Question

a. Use definitions I and II below to prove that$$k[(a, b)+(c, d)]=k(a, b)+k(c, d)$$I. Definition of scalar multiple $$\quad k(a, b)=(k a, k b)$$II. Definition of vector addition$$(a, b)+(c, d)=(a+c, b+d)$$b. Make a diagram illustrating what you proved in part (a).

Answer

## Question1.a:

**step1 Apply the Definition of Vector Addition**

Begin with the left-hand side of the equation, which is $$k[(a, b)+(c, d)]$$. The first step is to perform the vector addition inside the brackets using Definition II: $$(a, b)+(c, d)=(a+c, b+d)$$.

$$(a, b)+(c, d) = (a+c, b+d)$$

**step2 Apply the Definition of Scalar Multiple to the Sum**

Now substitute the result from Step 1 back into the original expression: $$k(a+c, b+d)$$. Next, apply Definition I, which states that $$k(x, y)=(kx, ky)$$. Here, $$x = a+c$$ and $$y = b+d$$.

$$k(a+c, b+d) = (k(a+c), k(b+d))$$

Then, distribute the scalar $$k$$ to both components.

$$ (ka+kc, kb+kd) $$

**step3 Apply the Definition of Scalar Multiple to Each Vector Individually**

Now consider the right-hand side of the original equation: $$k(a, b)+k(c, d)$$. Apply Definition I to each term separately to scale each vector.

$$k(a, b) = (ka, kb)$$

$$k(c, d) = (kc, kd)$$

**step4 Apply the Definition of Vector Addition to the Scaled Vectors**

Substitute the scaled vectors from Step 3 back into the right-hand side expression: $$(ka, kb) + (kc, kd)$$. Finally, perform the vector addition using Definition II.

$$(ka, kb) + (kc, kd) = (ka+kc, kb+kd)$$

**step5 Compare the Left and Right Sides**

Compare the result from Step 2 $$(ka+kc, kb+kd)$$ with the result from Step 4 $$(ka+kc, kb+kd)$$. Since both expressions are identical, the identity is proven.

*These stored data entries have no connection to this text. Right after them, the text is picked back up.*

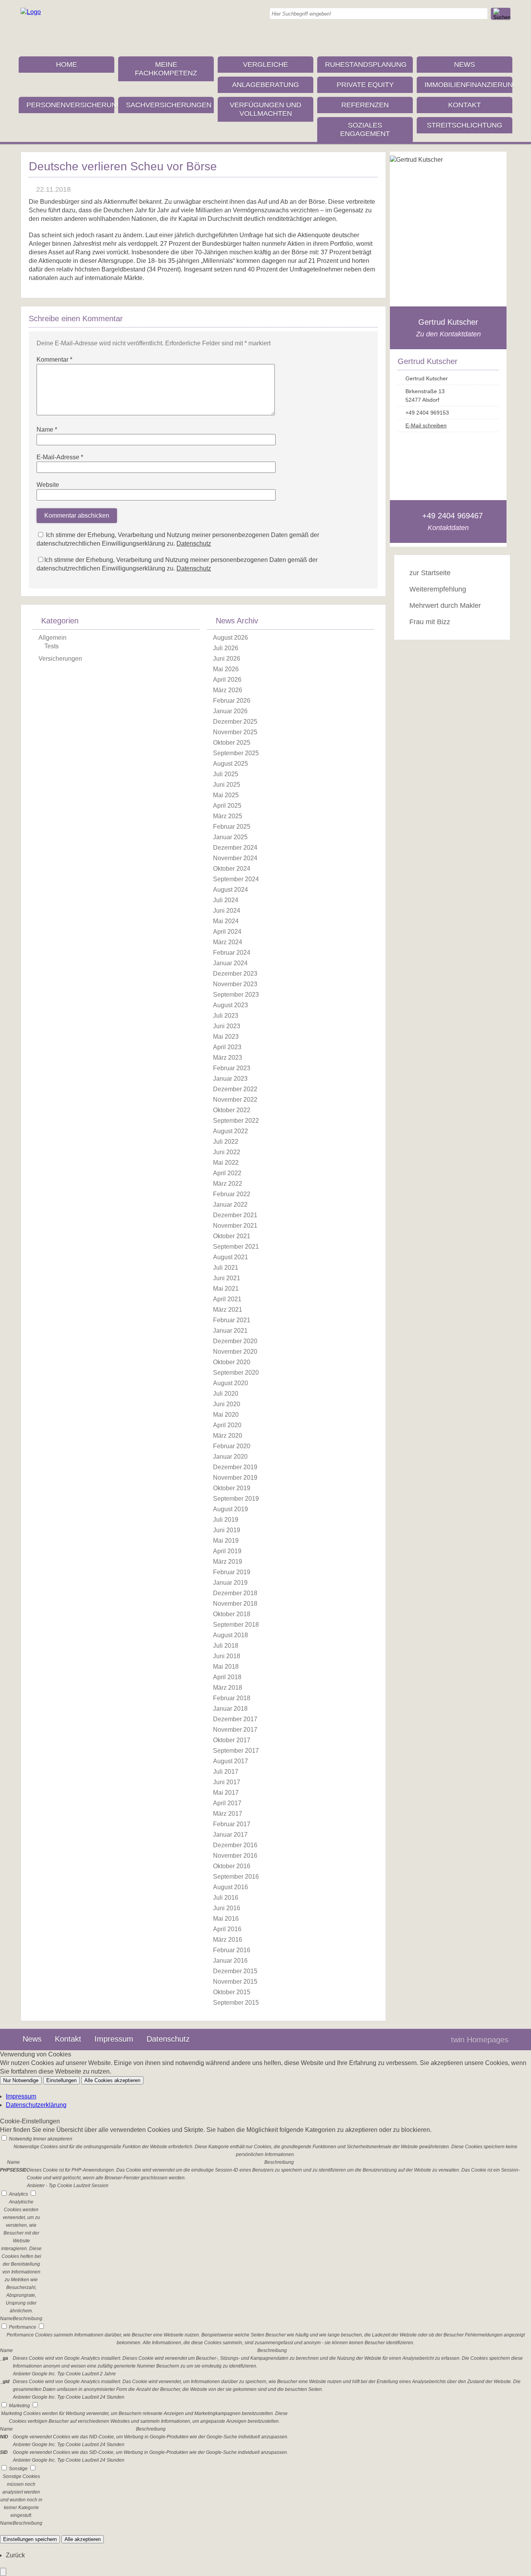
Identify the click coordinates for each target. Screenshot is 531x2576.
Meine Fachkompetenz (166, 69)
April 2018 (227, 1677)
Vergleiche (265, 64)
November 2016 (235, 1855)
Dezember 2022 (235, 1089)
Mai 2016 (226, 1918)
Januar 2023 (230, 1078)
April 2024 (227, 931)
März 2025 (227, 816)
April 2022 (227, 1173)
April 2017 (227, 1803)
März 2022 (227, 1183)
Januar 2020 (230, 1456)
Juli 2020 (225, 1393)
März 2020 (227, 1435)
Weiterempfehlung (437, 589)
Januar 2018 (230, 1708)
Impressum (113, 2039)
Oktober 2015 (231, 1992)
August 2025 (230, 763)
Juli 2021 (225, 1267)
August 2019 (230, 1509)
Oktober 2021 (231, 1236)
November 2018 (235, 1603)
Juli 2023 (225, 1015)
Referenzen (365, 105)
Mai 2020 (226, 1414)
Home (66, 64)
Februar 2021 (231, 1320)
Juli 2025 (225, 774)
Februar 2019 (231, 1572)
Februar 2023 (231, 1068)
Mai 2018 (226, 1666)
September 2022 (236, 1120)
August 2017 (230, 1761)
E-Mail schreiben (426, 425)
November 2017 (235, 1729)
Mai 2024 (226, 921)
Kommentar (54, 359)
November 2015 (235, 1981)
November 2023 (235, 984)
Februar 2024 (231, 952)
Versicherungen (60, 658)
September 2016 (236, 1876)
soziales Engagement (365, 129)
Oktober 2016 (231, 1866)
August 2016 (230, 1887)
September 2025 (236, 753)
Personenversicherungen (70, 105)
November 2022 (235, 1099)
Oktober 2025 (231, 742)
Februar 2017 (231, 1824)
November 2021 (235, 1225)
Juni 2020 (226, 1404)
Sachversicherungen (168, 105)
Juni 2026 (226, 658)
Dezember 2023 (235, 973)
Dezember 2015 (235, 1971)
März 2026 (227, 690)
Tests (51, 646)
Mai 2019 (226, 1540)
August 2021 (230, 1257)
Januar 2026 (230, 711)
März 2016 (227, 1939)
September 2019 (236, 1498)
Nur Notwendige (20, 2080)
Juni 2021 (226, 1278)
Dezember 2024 (235, 847)
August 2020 (230, 1383)
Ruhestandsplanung (366, 64)
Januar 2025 (230, 837)
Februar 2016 (231, 1950)
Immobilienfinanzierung (468, 85)
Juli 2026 (225, 648)
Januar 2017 (230, 1834)
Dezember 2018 (235, 1593)
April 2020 (227, 1425)
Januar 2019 (230, 1582)
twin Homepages (479, 2039)
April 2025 (227, 805)
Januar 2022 (230, 1204)
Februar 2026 (231, 700)
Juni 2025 (226, 784)
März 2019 (227, 1561)
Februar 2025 (231, 826)
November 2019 (235, 1477)
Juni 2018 (226, 1656)
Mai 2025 (226, 795)
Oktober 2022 (231, 1110)
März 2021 (227, 1309)
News (464, 64)
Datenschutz (193, 543)
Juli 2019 (225, 1519)
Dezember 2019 (235, 1467)
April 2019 (227, 1551)
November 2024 (235, 858)
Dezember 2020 (235, 1341)
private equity (365, 85)
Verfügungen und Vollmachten (265, 109)
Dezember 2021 (235, 1215)
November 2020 (235, 1351)
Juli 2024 (225, 900)
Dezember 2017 (235, 1719)
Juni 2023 (226, 1026)
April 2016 (227, 1929)
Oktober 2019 (231, 1488)
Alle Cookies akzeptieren (112, 2080)
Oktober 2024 (231, 868)
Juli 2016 (225, 1897)
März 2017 (227, 1813)
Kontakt (464, 105)
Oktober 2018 (231, 1614)
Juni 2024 (226, 910)
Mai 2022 (226, 1162)
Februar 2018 (231, 1698)
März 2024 (227, 942)
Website (48, 484)
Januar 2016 (230, 1960)
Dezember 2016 (235, 1845)
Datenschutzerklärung (36, 2105)
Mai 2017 (226, 1792)
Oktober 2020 (231, 1362)
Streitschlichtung (464, 125)
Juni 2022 (226, 1152)
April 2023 (227, 1047)
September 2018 (236, 1624)
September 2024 (236, 879)
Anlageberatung (265, 85)
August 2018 (230, 1635)
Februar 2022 (231, 1194)
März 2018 (227, 1687)
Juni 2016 (226, 1908)
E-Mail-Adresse (60, 457)
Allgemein (52, 637)
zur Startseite (430, 573)
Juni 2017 (226, 1782)
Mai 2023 (226, 1036)
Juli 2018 (225, 1645)
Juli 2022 (225, 1141)
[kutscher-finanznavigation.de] (31, 12)
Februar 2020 (231, 1446)
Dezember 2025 (235, 721)
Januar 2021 (230, 1330)
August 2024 (230, 889)
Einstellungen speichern (30, 2539)
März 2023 (227, 1057)
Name (47, 429)
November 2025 (235, 732)
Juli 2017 (225, 1771)
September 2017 (236, 1750)
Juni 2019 (226, 1530)
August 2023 (230, 1005)
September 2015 (236, 2002)
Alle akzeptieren (83, 2539)
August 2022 (230, 1131)
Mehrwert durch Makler (445, 605)
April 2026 (227, 679)
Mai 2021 (226, 1288)
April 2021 (227, 1299)
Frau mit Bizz (429, 622)
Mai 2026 (226, 669)
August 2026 (230, 637)
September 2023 (236, 994)
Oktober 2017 (231, 1740)
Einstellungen (61, 2080)
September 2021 (236, 1246)
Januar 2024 (230, 963)
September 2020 (236, 1372)
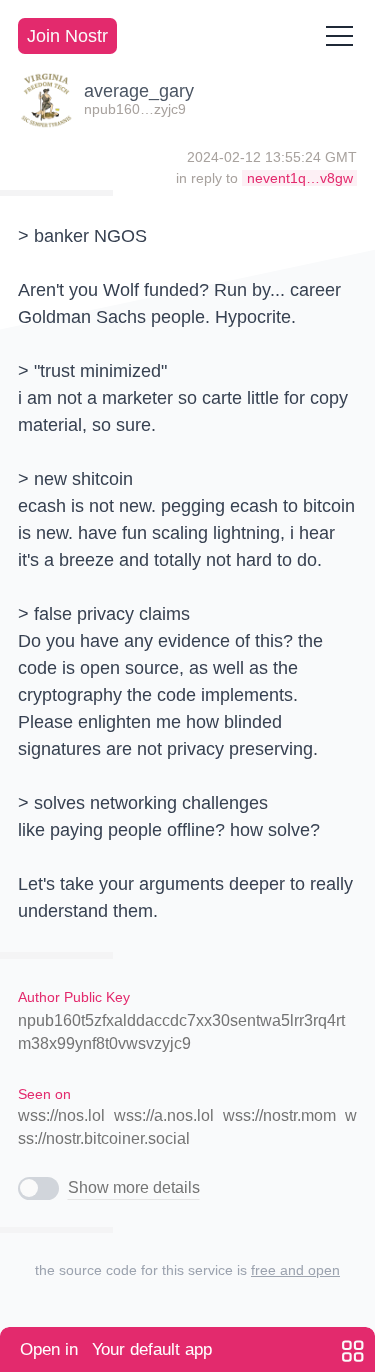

$$k[(a, b)+(c, d)] = (ka+kc, kb+kd)$$

$$k(a, b)+k(c, d) = (ka+kc, kb+kd)$$

Therefore, $$k[(a, b)+(c, d)]=k(a, b)+k(c, d)$$ is proven.

## Question1.b:

**step1 Choose Sample Vectors and Scalar**

To illustrate the property, let's choose two simple vectors and a positive scalar. Let $$\vec{u} = (1, 2)$$ and $$\vec{v} = (3, 1)$$, and let $$k=2$$.

First, calculate the left-hand side: $$k(\vec{u}+\vec{v})$$.

$$\vec{u}+\vec{v} = (1, 2) + (3, 1) = (4, 3)$$

$$k(\vec{u}+\vec{v}) = 2(4, 3) = (8, 6)$$

Next, calculate the right-hand side: $$k\vec{u}+k\vec{v}$$.

$$k\vec{u} = 2(1, 2) = (2, 4)$$

$$k\vec{v} = 2(3, 1) = (6, 2)$$

$$k\vec{u}+k\vec{v} = (2, 4) + (6, 2) = (8, 6)$$

Both sides yield the same resultant vector, $$(8, 6)$$.

**step2 Draw the Vectors and Their Sums**

Draw a coordinate plane.
1. Draw vector $$\vec{u}=(1, 2)$$ from the origin (0,0).
2. Draw vector $$\vec{v}=(3, 1)$$ from the origin (0,0).
3. Draw the sum $$\vec{u}+\vec{v}=(4, 3)$$ using the parallelogram method or head-to-tail method. This vector starts at (0,0) and ends at (4,3).
4. Draw the scaled sum $$k(\vec{u}+\vec{v})=2(4, 3)=(8, 6)$$. This vector starts at (0,0) and ends at (8,6).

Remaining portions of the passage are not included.